Et ils marchent jusqu’à l’entrée sur une allée de granulats qui bifurque à droite, il le sait, pour y parvenir. Il observe les néons sur la façade, se demande si la couleur est rose ou violette, il laisse en jachère pour plus tard.

Pas de file d’attente, le hall est presque désert sauf le gérant et son assistante chacun assis derrière une caisse à patienter. Ils montrent les tickets qu’elle a imprimés sur des pages A4 et que leur fils aîné leur a offerts il y a un mois déjà durant les fêtes.

— Tu te rends compte, 6 € la place, on aurait payé 7 sinon avec la réduction pour les vieux ou 8,50 si on avait encore été jeunes.

Lui calcule comme toujours. 37 francs et des brouettes dans un autre temps ou 48 plein pot.

Du coup, ils achètent pour 6 euros — 36 francs de popcorn. Le format moyen, on n’exagère pas non plus.

— Ah, c’est comme ça exactement que c’est bien le cinéma, dit-elle toute réjouie.

Lui est content qu’elle le soit et ils s’assoient en attendant la suite.

Ce sera la salle 1, dommage, encore la petite salle. Enfin, ils sont à l’heure : à 18h10, ils entrent et sont seuls ; deux personnes viennent ensuite et c’est à peu près tout.
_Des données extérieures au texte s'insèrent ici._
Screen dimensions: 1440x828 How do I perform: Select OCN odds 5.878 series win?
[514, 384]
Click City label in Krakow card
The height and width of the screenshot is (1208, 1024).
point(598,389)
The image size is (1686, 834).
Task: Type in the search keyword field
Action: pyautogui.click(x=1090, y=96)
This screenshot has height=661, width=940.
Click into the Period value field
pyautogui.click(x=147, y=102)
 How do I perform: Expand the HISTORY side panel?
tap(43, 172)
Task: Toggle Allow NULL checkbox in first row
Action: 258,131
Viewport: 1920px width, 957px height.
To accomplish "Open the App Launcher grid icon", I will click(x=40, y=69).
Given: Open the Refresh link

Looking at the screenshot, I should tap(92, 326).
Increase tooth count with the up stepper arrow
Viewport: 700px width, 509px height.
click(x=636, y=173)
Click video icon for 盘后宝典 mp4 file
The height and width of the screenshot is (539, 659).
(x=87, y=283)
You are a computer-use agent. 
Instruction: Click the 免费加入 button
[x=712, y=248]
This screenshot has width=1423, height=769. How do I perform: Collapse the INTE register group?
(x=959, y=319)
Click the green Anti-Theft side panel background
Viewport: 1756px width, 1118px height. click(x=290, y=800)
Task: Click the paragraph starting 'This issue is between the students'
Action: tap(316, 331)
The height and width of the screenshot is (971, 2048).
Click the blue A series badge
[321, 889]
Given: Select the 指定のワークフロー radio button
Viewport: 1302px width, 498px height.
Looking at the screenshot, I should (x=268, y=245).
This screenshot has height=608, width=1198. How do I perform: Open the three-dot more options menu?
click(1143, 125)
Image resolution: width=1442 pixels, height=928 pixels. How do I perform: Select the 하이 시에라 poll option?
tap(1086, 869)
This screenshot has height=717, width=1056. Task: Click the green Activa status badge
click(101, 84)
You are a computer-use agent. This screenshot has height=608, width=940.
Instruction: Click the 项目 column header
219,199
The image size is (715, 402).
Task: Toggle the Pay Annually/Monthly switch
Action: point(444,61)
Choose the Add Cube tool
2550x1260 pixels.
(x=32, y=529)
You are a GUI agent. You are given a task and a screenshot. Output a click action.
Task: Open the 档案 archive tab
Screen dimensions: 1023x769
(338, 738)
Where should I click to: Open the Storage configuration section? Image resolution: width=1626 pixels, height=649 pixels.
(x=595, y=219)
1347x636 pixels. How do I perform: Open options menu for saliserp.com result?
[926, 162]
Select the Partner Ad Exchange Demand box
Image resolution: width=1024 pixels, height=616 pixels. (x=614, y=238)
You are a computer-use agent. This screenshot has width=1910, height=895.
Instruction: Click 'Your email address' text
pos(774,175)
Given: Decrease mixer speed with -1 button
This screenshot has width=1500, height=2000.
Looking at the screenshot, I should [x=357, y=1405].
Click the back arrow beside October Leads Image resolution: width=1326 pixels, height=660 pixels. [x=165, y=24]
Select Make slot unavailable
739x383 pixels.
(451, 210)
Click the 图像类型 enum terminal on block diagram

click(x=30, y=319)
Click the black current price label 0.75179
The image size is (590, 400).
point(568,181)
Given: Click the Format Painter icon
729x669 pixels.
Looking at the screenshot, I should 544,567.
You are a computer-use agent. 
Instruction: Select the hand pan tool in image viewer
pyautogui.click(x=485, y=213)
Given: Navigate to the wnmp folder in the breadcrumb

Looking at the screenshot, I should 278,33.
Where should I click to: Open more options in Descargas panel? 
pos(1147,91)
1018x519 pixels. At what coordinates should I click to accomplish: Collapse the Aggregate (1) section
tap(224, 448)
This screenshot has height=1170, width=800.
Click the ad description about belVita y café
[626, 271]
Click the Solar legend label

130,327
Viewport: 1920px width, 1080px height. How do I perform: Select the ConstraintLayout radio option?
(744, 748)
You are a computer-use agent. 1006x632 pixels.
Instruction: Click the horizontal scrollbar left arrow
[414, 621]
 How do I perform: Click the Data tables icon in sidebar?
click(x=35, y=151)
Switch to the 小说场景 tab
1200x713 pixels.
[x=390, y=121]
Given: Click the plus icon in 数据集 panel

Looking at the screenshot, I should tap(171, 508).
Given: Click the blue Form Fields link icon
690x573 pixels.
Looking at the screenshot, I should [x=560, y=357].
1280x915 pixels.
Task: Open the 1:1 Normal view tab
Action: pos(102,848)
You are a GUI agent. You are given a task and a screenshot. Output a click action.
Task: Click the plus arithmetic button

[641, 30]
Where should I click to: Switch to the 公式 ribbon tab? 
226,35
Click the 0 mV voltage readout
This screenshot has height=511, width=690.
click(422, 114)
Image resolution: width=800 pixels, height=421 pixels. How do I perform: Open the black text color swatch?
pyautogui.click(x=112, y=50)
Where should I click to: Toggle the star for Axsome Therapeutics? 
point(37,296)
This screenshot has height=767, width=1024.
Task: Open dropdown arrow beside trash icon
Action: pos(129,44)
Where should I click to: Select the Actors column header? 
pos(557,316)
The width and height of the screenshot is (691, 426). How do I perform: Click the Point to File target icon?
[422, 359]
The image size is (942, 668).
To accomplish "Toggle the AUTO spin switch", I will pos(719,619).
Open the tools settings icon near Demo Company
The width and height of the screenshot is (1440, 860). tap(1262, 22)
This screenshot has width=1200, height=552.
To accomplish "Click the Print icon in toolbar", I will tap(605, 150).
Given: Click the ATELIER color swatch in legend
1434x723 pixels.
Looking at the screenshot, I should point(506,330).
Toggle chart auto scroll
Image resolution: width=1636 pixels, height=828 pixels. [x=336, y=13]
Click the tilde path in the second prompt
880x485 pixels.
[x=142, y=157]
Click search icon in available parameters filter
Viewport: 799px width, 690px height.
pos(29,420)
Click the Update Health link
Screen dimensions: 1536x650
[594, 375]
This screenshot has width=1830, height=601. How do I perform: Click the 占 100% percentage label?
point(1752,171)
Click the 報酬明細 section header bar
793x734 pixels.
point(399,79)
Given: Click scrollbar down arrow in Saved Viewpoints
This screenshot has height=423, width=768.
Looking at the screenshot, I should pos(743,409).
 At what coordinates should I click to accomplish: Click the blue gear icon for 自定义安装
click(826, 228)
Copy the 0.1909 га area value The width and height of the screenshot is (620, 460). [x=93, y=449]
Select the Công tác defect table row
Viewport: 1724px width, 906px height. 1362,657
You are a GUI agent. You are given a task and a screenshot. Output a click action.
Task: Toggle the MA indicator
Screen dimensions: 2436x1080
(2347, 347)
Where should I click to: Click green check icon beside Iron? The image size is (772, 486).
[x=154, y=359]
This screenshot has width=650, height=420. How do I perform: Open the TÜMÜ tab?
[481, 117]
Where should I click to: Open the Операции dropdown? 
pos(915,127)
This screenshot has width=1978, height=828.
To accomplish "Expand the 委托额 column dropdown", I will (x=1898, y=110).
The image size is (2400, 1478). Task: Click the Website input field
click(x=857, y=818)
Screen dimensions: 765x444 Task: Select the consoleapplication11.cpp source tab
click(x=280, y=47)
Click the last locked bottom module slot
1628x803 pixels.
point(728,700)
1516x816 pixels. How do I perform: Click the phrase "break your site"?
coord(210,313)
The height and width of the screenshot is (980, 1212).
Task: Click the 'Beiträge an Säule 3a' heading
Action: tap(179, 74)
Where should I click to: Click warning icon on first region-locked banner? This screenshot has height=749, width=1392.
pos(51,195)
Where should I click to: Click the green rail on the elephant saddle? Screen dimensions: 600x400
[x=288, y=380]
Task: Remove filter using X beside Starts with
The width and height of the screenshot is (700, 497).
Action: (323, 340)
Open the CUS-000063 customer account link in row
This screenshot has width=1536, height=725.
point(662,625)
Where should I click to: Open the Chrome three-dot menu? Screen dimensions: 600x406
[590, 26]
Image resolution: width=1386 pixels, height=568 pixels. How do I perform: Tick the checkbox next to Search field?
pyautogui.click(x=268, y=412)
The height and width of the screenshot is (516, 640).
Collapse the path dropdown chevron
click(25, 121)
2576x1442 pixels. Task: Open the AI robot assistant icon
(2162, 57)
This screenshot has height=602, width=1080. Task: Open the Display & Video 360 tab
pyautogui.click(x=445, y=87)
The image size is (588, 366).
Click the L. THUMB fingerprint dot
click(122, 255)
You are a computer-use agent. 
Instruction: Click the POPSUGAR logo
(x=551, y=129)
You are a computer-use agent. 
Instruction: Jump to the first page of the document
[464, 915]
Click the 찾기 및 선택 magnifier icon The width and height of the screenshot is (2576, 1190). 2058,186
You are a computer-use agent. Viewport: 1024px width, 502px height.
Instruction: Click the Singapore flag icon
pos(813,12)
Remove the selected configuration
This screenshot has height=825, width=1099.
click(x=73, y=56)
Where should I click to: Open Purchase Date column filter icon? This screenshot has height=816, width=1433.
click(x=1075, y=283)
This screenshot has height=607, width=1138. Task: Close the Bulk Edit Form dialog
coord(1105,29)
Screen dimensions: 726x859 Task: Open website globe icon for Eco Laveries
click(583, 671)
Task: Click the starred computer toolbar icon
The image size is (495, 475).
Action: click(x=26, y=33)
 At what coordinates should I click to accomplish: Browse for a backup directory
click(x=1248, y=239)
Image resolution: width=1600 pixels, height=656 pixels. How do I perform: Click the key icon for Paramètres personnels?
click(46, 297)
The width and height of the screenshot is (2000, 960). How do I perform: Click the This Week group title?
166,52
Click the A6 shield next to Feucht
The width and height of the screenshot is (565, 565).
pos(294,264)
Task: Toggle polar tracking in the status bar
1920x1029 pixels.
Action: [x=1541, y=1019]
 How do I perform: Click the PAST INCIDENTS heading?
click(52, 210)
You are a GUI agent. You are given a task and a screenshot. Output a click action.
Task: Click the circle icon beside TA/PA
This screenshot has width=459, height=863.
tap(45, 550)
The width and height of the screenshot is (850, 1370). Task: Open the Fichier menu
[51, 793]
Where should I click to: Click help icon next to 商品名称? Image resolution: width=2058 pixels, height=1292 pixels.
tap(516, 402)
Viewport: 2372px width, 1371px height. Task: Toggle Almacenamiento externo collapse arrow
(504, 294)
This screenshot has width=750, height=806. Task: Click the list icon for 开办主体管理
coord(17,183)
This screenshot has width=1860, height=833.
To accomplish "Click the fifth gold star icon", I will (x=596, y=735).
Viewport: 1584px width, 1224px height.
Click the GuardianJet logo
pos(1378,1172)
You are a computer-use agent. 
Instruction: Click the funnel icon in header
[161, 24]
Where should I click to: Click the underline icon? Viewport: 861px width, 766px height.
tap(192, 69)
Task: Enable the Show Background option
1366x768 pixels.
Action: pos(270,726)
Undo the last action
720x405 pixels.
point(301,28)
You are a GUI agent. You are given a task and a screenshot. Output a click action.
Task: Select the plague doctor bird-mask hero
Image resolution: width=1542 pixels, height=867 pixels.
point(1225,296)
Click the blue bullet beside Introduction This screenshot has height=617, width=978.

— Et en plus il y a avant le film la publicité, dit-elle, c’est génial.

Reprise de « Courir » d’Echenoz, retrouvé au fond d’une étagère. Le lire maintenant avec un autre œil comme de plus en plus ces derniers temps les autres bouquins. Ceux qu’on avale tellement vite dans la jeunesse comme affamé.

Un mélange savant malgré l’apparente simplicité dont il faut se méfier. Pas si facile à imiter. Le dosage entre les détails précis et ces petits bouts de phrase qu’il va pêcher dans le langage courant, parfois familier, mais tout de suite presque enseveli par un mot savant (enfin, savant pour moi). Comme ce « dilatoire » qui fait irruption après un « ça va bien », il y va à Berlin.

Envie de prendre le temps pour répondre à la proposition de l’atelier de F. Que ce soit pas trop court pas trop long déjà. Penser à la fin au format. Et puis écrire plusieurs fois la même chose sans doute et encore. Le lire ensuite à haute voix. Mais pas trop de prévision quand même, la surprise venant toujours en faisant.